#### [EXERCISE DETAILS]
Your answer must be the exact lines from the one holding "The width and" through the last line of the records below, with no pictures.

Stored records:

..........

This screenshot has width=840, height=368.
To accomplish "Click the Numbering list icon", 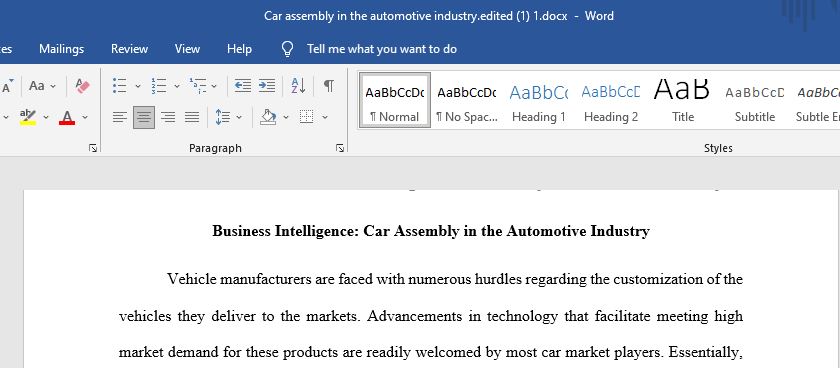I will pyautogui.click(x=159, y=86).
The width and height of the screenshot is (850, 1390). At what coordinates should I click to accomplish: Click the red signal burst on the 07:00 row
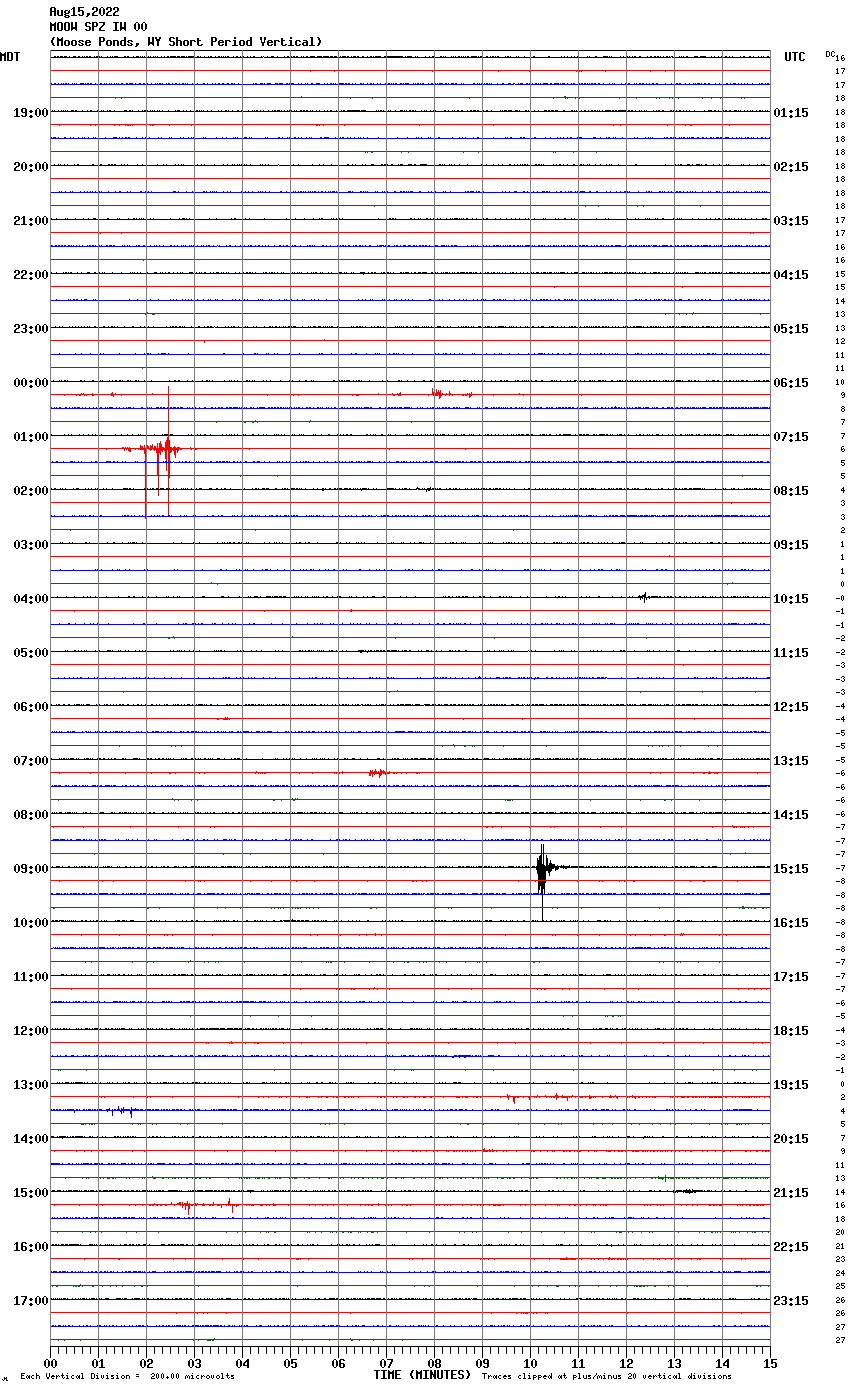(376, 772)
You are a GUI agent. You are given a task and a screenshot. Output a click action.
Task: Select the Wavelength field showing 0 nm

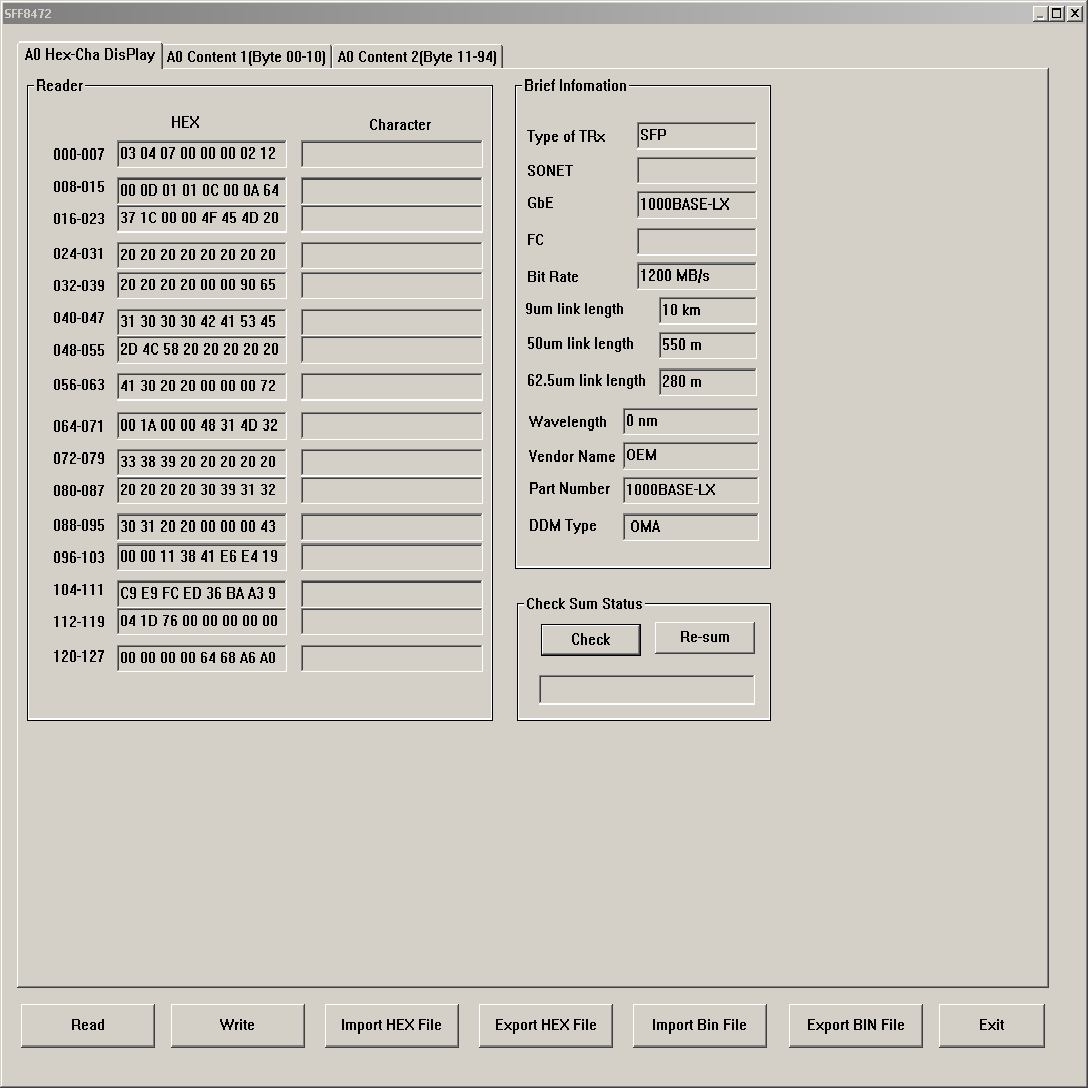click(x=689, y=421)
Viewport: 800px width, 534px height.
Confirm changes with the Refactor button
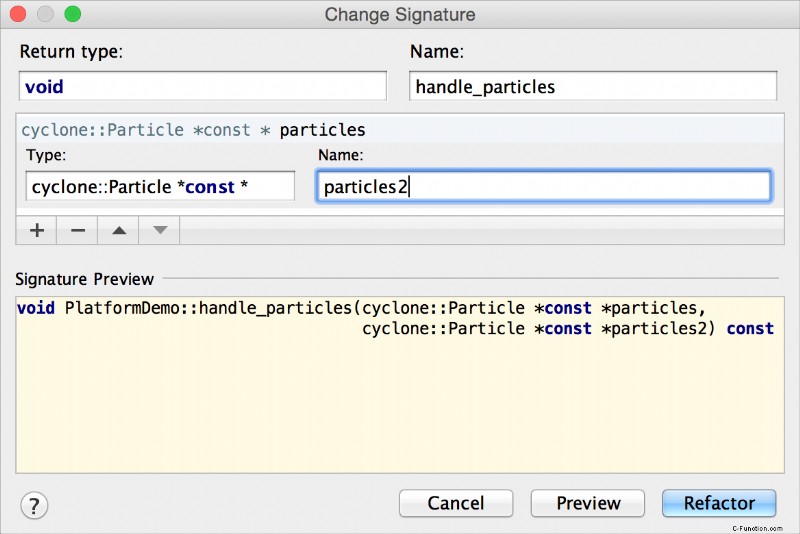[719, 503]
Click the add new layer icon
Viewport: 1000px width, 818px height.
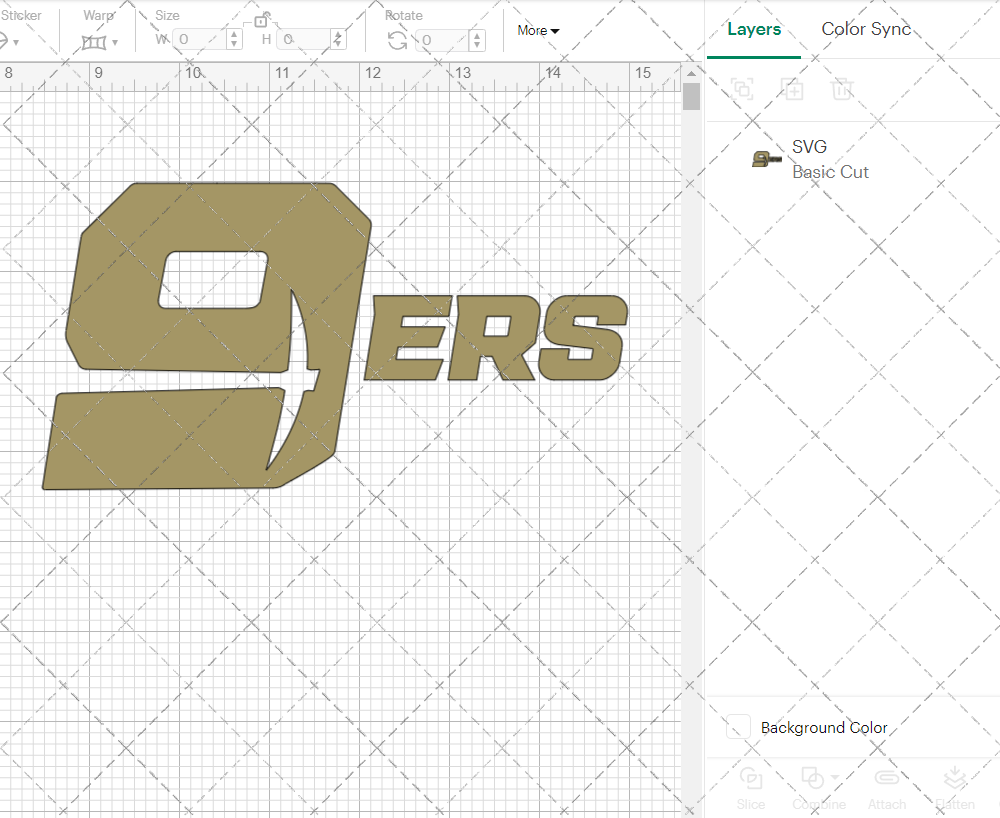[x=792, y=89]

..........

#### [YOUR RESPONSE]
The width and height of the screenshot is (850, 1390). At what coordinates should I click to accomplish: Click the red signal burst on the 07:00 row
(376, 772)
You are a GUI agent. You are given a task and a screenshot. Output a click action.
Task: Select the Wavelength field showing 0 nm

click(x=689, y=421)
Viewport: 800px width, 534px height.
Confirm changes with the Refactor button
[719, 503]
Click the add new layer icon
Viewport: 1000px width, 818px height.
[x=792, y=89]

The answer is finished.